Por · Revisão: Rafael Toledo · Atualizado em 2026-08-06 · 4 fontes oficiais verificadas

O nome impresso no contrato não resolve a natureza jurídica de um quiosque, box ou estande. É preciso examinar a área cedida, a exclusividade, a duração, os serviços, a ligação com um evento e a organização do empreendimento. Um espaço pequeno pode integrar uma locação; outro, visualmente parecido, pode ser objeto de participação temporária ou contrato misto. A consequência para a ação renovatória vem dessa classificação e dos requisitos legais, não da palavra usada pelas partes.

A realidade do uso vem antes do rótulo

O art. 1º da Lei 8.245/1991 delimita as locações de imóveis urbanos submetidas ao seu regime. Para saber se o espaço integra esse campo, deve-se verificar se há cessão de área identificável por determinado período e mediante remuneração, além do peso dos serviços e regras coletivas. Chamar a cobrança de taxa de participação ou aluguel é um indício, mas não substitui a leitura das obrigações efetivas.

Renovatória exige requisitos cumulativos

Mesmo quando houver locação não residencial, o art. 51 não concede renovação a todo ocupante. O instrumento deve ser escrito e ter prazo certo; contratos sucessivos precisam alcançar cinco anos sem interrupção, e a exploração do mesmo ramo deve durar ao menos três anos. A ação ainda deve observar a janela legal anterior ao fim do contrato. Um quiosque fixo com apenas três anos de vínculo, por exemplo, não satisfaz sozinho o requisito temporal.

Quiosque em shopping tem disciplina própria

Quando o quiosque integra shopping center, o art. 54 reconhece as condições livremente pactuadas entre lojista e empreendedor, sem afastar as disposições procedimentais da Lei do Inquilinato e os limites do próprio artigo. Isso não significa que todo quiosque de corredor seja automaticamente uma locação renovável. Contrato, localização, prazo e atividade precisam preencher o regime e os requisitos correspondentes.

Evento temporário pode formar contrato misto ou atípico

Um estande vinculado a uma feira de poucos dias costuma envolver credenciamento, montagem, segurança, divulgação e acesso ao público, além do uso físico.
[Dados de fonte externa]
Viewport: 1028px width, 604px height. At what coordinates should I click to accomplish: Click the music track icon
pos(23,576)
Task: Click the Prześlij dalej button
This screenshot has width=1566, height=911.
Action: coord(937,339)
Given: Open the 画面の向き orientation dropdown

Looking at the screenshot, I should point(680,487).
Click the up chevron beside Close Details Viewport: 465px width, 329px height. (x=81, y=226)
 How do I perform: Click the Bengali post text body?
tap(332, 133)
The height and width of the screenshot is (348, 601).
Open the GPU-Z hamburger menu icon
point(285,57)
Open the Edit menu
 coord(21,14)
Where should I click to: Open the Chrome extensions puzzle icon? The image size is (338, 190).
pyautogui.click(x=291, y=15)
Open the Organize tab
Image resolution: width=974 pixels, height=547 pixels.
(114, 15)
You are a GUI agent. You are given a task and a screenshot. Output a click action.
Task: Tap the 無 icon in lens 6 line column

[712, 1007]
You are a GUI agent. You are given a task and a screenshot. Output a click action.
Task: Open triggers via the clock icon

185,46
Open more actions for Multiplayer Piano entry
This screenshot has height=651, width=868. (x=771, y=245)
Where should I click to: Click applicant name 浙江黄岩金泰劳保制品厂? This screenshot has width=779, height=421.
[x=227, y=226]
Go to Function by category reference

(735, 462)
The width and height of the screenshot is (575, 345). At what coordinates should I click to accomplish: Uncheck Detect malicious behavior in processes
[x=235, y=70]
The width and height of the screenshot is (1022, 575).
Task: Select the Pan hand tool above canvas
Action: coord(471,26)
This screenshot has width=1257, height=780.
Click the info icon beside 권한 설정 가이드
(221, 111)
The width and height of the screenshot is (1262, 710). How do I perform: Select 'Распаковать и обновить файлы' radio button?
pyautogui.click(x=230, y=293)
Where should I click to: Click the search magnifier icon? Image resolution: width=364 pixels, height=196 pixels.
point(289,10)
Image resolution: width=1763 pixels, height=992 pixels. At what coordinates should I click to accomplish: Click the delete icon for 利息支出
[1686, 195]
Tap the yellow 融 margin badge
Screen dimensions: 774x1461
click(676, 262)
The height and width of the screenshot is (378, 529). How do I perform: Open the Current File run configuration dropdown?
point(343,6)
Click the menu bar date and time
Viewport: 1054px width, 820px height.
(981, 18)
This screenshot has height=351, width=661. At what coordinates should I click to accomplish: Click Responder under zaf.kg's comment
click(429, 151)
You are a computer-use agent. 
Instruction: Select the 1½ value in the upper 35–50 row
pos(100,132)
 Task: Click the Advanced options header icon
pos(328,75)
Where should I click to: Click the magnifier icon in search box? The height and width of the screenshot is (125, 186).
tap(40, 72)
O art. 425 do Código Civil permite contratos atípicos, observadas as normas gerais. A predominância desses elementos e a ausência de estabilidade podem afastar a caracterização de uma locação comercial típica, mas a duração curta, isoladamente, não autoriza ignorar todo o conteúdo do ajuste.

Comparação prática sem conclusão automática

Um quiosque delimitado em shopping, ocupado de modo contínuo por contratos escritos sucessivos, pode reunir elementos de locação e ainda precisará cumprir o art. 51. Já o estande montado apenas para uma feira anual, com pacote de serviços e término ligado ao evento, aponta para estrutura diferente. A revisão jurídica deve comparar documentos e execução real antes de afirmar que há despejo, renovatória ou simples encerramento do contrato.

Perguntas frequentes

Todo quiosque fixo dá direito à ação renovatória?

Não. Primeiro é preciso caracterizar a locação e, depois, comprovar cumulativamente os requisitos de contrato escrito, prazos e continuidade do ramo previstos no art. 51.